Leaving Tissamaharama and the hot and humid south of Sri Lanka was refreshing in more ways than one. Not only did the temperature and humidity drop, it was the vibe that also changed. Traveling again by bus, we’ve noticed there was no rushing on the street, locals that came on the bus were much more relaxed and smiling at us with their curious eyes. Very few spoke English, except for the bus driver who was also much calmer than the other bus drivers we’ve seen so far, honking his horn only when really necessary and not every other second. The drive was good and the scenery even better, with the jungle spreaded hills and mountains slowly showing their faces in the distance.

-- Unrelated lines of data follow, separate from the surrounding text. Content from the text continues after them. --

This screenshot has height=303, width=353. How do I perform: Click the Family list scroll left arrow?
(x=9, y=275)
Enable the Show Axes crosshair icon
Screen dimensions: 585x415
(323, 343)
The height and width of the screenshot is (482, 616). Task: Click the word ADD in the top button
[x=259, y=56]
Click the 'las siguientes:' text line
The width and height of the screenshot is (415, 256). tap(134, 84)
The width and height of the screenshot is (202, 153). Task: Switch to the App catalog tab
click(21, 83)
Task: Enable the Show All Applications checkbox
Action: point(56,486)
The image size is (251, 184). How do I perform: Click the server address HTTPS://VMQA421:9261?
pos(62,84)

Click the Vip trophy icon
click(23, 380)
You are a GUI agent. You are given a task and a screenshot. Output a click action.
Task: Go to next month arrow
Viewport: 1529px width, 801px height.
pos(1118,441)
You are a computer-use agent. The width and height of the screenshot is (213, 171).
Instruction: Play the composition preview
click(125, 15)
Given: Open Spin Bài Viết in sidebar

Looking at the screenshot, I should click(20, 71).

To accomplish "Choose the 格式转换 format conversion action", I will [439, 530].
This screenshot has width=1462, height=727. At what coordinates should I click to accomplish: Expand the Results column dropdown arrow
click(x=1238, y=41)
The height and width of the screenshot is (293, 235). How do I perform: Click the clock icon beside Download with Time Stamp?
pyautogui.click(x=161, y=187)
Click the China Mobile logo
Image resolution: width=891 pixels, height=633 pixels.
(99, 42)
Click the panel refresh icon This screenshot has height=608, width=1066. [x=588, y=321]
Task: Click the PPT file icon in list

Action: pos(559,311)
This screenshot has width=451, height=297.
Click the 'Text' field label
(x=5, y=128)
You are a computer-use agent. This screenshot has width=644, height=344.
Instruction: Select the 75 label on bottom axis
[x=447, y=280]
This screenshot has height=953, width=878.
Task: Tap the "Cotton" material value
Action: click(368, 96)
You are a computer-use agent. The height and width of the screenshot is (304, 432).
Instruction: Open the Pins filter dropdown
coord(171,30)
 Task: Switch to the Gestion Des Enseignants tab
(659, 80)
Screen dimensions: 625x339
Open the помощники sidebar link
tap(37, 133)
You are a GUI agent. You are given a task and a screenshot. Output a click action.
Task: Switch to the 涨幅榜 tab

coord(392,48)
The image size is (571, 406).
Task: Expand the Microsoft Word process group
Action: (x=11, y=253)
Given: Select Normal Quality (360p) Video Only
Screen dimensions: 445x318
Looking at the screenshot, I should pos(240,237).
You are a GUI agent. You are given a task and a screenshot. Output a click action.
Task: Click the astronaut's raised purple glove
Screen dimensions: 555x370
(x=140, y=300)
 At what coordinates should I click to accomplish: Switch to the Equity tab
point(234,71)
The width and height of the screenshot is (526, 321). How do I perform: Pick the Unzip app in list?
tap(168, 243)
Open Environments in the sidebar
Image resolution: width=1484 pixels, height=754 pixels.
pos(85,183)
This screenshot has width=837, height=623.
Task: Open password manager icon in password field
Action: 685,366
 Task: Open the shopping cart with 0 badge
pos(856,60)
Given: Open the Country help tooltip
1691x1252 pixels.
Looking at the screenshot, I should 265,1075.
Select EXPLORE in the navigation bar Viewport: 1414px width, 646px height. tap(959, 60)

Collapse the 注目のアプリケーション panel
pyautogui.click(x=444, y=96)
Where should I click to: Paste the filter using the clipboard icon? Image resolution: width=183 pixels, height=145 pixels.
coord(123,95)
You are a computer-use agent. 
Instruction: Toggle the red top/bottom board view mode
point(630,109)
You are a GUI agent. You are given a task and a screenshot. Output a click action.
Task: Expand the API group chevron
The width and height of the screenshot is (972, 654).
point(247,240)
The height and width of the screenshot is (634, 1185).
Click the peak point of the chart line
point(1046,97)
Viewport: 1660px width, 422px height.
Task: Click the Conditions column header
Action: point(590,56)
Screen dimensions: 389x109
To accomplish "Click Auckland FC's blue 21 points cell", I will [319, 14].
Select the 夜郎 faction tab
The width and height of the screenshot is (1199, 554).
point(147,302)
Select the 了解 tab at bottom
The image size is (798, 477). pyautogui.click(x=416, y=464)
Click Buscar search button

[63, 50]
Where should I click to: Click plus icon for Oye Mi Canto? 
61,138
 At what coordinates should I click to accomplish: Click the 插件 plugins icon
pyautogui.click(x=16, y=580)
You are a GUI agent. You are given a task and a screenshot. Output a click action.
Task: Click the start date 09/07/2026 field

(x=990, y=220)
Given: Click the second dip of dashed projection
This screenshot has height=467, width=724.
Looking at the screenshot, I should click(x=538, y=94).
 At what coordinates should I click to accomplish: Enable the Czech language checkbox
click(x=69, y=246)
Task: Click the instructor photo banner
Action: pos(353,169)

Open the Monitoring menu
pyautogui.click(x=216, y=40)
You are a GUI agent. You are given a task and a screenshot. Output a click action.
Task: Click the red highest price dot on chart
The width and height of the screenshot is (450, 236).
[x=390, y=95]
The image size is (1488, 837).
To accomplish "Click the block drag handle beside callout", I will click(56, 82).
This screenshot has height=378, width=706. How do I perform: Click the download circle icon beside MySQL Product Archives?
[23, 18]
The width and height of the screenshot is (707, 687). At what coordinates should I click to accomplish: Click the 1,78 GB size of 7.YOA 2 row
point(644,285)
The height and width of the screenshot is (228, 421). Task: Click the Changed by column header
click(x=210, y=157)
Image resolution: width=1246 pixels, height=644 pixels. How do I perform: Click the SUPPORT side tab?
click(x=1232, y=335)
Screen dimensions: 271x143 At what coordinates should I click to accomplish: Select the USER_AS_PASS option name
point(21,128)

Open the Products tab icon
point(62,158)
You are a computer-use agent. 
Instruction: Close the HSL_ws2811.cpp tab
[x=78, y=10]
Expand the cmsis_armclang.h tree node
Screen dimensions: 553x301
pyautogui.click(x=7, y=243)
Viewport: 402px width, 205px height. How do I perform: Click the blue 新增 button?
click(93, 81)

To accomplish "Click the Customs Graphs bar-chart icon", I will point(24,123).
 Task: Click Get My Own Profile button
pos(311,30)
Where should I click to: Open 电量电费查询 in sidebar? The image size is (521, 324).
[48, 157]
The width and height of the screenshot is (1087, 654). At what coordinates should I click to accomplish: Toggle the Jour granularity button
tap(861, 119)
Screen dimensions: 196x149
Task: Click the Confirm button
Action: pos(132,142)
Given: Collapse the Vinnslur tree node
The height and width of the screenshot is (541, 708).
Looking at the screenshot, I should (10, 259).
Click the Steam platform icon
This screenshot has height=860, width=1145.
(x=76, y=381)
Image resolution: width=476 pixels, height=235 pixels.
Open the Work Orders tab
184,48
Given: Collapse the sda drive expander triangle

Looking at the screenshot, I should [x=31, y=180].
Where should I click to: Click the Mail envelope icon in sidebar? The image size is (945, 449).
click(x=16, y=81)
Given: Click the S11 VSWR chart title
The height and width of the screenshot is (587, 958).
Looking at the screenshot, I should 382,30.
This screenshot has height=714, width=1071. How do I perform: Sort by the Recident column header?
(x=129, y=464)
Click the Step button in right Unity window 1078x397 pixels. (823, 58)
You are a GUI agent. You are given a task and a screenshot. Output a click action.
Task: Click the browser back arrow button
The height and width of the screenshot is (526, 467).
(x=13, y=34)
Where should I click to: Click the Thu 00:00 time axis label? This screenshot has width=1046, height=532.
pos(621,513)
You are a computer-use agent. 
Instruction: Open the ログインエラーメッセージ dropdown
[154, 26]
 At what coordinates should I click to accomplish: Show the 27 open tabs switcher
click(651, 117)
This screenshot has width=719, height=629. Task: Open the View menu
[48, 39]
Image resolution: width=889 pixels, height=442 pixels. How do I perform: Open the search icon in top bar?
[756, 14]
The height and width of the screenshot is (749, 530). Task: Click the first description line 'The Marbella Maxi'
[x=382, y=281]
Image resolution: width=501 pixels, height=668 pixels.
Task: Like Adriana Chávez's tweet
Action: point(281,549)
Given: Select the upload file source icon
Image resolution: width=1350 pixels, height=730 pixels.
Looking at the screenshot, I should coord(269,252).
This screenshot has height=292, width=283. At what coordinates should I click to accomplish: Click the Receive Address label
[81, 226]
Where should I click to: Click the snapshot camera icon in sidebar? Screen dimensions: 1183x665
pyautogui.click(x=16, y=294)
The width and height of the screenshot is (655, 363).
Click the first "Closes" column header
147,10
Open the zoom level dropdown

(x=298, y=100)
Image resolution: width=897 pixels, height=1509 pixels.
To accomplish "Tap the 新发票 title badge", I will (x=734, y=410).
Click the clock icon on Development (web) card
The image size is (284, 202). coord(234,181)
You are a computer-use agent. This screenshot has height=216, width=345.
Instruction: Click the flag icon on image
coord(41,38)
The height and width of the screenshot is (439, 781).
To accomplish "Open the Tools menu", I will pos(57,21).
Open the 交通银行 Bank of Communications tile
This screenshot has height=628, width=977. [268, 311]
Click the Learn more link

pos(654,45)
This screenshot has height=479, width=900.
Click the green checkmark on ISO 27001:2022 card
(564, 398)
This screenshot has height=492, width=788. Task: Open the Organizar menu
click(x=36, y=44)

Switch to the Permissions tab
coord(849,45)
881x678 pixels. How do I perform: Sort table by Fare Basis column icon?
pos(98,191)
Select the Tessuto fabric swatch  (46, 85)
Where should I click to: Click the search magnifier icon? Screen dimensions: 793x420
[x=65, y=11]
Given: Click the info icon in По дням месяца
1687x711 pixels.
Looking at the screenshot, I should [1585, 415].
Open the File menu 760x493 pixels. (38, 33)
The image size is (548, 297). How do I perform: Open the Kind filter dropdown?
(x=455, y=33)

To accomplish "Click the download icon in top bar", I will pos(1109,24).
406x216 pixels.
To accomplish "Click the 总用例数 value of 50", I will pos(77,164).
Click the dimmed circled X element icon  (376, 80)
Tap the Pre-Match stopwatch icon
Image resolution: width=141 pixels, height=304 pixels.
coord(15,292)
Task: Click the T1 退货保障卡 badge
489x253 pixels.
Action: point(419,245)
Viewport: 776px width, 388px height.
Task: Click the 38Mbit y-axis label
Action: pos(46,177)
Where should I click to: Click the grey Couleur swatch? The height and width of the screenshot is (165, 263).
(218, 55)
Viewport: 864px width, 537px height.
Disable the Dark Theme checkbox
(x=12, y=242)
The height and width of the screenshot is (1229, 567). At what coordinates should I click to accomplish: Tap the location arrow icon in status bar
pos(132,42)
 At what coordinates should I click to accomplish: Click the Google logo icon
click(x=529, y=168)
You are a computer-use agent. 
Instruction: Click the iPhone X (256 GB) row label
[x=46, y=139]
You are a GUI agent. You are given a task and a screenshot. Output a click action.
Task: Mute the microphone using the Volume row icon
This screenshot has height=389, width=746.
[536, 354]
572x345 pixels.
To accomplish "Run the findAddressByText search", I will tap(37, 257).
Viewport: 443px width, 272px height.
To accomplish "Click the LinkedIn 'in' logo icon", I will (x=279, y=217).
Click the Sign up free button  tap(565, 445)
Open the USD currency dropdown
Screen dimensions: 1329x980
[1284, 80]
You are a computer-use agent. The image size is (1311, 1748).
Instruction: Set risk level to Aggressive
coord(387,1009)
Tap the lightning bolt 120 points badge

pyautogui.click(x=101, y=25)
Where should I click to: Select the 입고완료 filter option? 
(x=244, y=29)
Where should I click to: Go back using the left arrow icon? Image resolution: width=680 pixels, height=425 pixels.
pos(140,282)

The road to Ella under Ella's rock

The road to Ella under Ella’s rock

It took three buses and about four hours to get from Tissamaharama to Ella. The last leg from the last bus was amazing. We were already in the hills, driving on a steep and narrow road full of twists and bends, admiring the beautiful green scenery on our right and before we knew it we arrived in Ella – a small and sleepy town, sitting in the mist between Ella’s rock and little Adam’s peak. A friendly local greeted us as we got of the bus and offered us accommodation, and after seeing the room that his family is renting we’ve decided to take it. As soon as we dropped our bags, the clouds were starting to swallow up the surrounding area and we knew it was going to rain. The rain was heavy and it didn’t show any signs of stopping, so we spent the night in our cozy and warm room. We could feel that the temperature dropped quite a bit and due to the rain our morning plans were put in to jeopardy.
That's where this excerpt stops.